Stated task 1: Copy the rows from the line with "Pause conversion of" up to and including the line with "Action: point(196,124)", keeping every line the same as in the original.

Author Archives: Jenny
They Survived!
Yes they did! Artemis with a bit of residual deer expression in front of College Thurmann in Porrentruy. She had to be there at 8:10 a.m. It was very rainy. Notice how far away we are from the door and the other kids – wouldn’t want to be the dorky mom taking a photo. Parents were invited to join the students for the welcome meeting. Then the different class teachers came to the front, student names were called and then they all left in a clump, while the parents stuck around to ask questions and go on a tour of the school. Of the seven home-room teachers for her grade, two of them greeted each student with a handshake and an open gaze straight in their eyes. Artemis’ teacher, Madame Quelquechose was one of them. I liked her immediately. At the end of her day, Artemis managed the train home, and when I picked her up at the village train station she wore a big grin and was pleased at having figured it all out. 1:30 Monday it was time for Athena and Apollo. Their first school day was only an hour and a half in the afternoon, which seemed like not very much for all the dread that had preceded. But we walked them down and helped them each find their coat hook and classroom.

Recorded information:

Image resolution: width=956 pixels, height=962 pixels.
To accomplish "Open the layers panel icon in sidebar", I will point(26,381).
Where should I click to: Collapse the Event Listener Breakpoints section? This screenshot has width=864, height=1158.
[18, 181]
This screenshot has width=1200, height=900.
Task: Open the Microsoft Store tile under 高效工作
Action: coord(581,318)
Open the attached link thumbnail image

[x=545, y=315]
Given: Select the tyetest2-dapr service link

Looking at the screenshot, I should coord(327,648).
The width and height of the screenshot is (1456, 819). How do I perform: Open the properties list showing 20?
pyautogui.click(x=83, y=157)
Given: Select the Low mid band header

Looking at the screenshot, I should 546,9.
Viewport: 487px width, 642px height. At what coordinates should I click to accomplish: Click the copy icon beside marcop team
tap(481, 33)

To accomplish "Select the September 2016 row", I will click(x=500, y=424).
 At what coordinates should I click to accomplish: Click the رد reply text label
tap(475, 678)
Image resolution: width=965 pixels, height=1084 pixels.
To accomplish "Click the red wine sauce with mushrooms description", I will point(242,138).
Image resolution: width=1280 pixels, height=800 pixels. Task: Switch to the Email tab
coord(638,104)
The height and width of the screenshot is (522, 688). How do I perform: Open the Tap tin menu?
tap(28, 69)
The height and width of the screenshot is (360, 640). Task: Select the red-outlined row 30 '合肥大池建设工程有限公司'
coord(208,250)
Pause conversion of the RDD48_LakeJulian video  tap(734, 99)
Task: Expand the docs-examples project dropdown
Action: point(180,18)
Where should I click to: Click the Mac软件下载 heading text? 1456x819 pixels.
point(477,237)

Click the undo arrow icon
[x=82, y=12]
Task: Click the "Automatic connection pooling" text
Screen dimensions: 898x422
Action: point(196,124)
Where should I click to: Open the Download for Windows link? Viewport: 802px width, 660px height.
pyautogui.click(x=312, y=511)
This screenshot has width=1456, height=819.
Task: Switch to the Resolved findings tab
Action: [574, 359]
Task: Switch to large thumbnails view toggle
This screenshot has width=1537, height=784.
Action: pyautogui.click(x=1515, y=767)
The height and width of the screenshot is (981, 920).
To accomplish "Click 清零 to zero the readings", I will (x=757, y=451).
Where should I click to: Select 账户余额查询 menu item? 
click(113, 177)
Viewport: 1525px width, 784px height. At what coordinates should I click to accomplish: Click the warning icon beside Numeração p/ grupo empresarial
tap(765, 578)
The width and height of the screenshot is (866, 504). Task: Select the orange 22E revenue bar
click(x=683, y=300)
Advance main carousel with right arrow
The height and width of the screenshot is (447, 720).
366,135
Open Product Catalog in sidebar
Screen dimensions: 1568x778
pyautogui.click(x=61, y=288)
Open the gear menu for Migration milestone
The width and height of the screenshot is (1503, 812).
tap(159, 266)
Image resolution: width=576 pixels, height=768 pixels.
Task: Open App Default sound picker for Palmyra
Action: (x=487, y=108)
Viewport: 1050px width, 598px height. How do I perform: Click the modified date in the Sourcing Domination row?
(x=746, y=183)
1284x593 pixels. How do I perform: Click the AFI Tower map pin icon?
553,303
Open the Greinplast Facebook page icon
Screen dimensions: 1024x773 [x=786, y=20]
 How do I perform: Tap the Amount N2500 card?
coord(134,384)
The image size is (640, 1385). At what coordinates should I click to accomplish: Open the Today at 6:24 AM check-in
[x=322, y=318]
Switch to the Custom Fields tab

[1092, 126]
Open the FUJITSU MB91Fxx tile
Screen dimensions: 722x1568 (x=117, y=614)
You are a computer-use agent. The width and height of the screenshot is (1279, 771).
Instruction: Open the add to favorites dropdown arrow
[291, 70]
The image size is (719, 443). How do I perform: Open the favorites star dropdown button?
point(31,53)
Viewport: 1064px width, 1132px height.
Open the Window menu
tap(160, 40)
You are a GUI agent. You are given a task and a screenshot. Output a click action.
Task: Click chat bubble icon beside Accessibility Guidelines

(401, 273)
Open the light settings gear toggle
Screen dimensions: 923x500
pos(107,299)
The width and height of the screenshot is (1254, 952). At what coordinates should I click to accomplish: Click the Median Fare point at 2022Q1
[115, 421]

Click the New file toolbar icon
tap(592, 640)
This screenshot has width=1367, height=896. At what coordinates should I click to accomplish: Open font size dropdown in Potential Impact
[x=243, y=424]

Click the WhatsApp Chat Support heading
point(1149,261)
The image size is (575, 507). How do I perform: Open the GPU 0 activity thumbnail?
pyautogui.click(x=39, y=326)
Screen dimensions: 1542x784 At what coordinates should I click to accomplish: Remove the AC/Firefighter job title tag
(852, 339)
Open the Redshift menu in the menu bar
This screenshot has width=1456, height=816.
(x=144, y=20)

Stated task 2: Can you write the next part of the blog post about the children's first day of school?

Exercise result 1:
Pause conversion of the RDD48_LakeJulian video  tap(734, 99)
Task: Expand the docs-examples project dropdown
Action: point(180,18)
Where should I click to: Click the Mac软件下载 heading text? 1456x819 pixels.
point(477,237)

Click the undo arrow icon
[x=82, y=12]
Task: Click the "Automatic connection pooling" text
Screen dimensions: 898x422
Action: point(196,124)

Exercise result 2:
In front of the village school. When I picked them up an hour and a half later, they seemed a little dazed but okay. Athena even was walking out chatting with another girl from her class. This morning when we walked across the playground, I recognized the group of 6th grade girls headed out away from the school. It took me a little while to realize that they were headed for us – they had come to greet their new classmate. They whisked her off merrily with them, and I almost cried for joy at their sweetness. After I walked them inside, wished the teacher a good day and left the school, I really did cry a little. For the last three years, I’ve been my kids’ teacher and responsible for their education. We spent our days together as a family. In that moment it felt like I had given up my identity. I know that it is for a season, and that I am still their mama and that there is a little relief mixed in there too at the weight of some of the responsibility being lifted. But still, that feeling in that moment was overwhelming. But, no time to be pensive! At 11:30 they have their lunch break and come home. And did this mama have their hot lunch all ready to go? Yes, she did, thanks for asking! Thai curry, too, yum. Then time for clean-up and a little lego playing. Then at 1:30 they went back until 3.
This is Day 2, walking to school.
Apollo sporting his new soccer ball slippers! In Switzerland, you wear slippers to school! You leave them at school, and there is a place to change out of your dirty shoes and into before class. Those shiny clean floors stay shiny and clean. But honestly, I don’t know how the children learn in slippers. I don’t think I could. When I put slippers on, my brain goes flopsy – time to relax.
This afternoon, it was Hermes’ turn. Yesterday he was quite miffed that his school didn’t start until today, and today he couldn’t wait until after lunch.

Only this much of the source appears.